Coisa mais boa os serviços prestados pela União aos seus componentes, nós, pobres mortais que dependemos da bondade e boa vontade dela e consequentemente da excelente qualidade de suas empresas.
Abri a caixa de correspondência com aquela expectativa tola e sem sentido de quem espera encontrar uma carta avisando que uma parente de cagagésimo grau te deixou uma herança vasta. E o que encontrei?

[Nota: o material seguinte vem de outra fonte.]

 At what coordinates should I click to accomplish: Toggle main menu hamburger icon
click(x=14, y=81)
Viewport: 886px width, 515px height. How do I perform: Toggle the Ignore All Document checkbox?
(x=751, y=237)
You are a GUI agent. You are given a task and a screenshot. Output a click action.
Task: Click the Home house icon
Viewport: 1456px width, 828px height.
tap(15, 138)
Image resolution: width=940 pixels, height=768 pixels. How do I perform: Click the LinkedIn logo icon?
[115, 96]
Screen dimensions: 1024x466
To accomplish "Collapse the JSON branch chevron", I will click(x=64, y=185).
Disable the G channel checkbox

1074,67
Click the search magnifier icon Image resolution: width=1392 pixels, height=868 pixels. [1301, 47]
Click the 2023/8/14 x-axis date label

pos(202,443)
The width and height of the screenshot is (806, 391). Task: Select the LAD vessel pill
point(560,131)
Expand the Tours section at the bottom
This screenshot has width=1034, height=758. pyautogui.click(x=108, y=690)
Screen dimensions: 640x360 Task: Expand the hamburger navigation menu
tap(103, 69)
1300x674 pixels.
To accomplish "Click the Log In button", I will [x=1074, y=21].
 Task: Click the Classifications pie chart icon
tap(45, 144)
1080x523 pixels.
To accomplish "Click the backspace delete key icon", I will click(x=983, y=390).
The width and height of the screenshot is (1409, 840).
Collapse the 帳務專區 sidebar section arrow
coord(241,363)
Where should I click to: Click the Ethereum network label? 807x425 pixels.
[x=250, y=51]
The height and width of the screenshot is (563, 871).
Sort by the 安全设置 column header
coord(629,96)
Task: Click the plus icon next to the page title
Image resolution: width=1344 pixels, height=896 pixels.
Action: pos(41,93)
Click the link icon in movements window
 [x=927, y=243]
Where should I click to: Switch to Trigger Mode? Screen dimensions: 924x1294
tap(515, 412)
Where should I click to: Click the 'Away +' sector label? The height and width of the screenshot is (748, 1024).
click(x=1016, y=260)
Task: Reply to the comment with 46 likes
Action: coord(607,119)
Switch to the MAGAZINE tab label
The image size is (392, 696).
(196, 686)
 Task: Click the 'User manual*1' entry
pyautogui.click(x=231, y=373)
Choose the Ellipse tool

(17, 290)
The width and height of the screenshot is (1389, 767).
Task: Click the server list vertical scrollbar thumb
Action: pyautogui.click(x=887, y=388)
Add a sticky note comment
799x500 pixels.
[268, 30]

Uma revista do ramo automobilístico, com as últimas novidades, lançamentos fantásticos, enfim, tudo aquilo a que estamos distantes. O nome do destinatário diferente do meu, mas igual ao da ex-vizinha do andar de cima. Pensei, foi apenas uma pequena distração no momento da colocação da correspondência.
Certo? Errado! Pasmem meus amigos, o número do prédio e do apartamento estão corretos, porém, o nome da Avenida que aparece na etiqueta de emissão é Barão do Amazonas. Os correios conseguiram a façanha de encaminhar para uma Avenida do Santo Antônio uma correspondência do Jardim Botânico.
Olha, se não podemos mais confiar candidamente que nossas correspondências pousem nas caixas corretas, o que esperar dos todo? Diferentemente de minha amiga Luciana, ainda guardo a confiança no Papai Noel como o último baluarte desta tola esperança nas coisas e pessoas.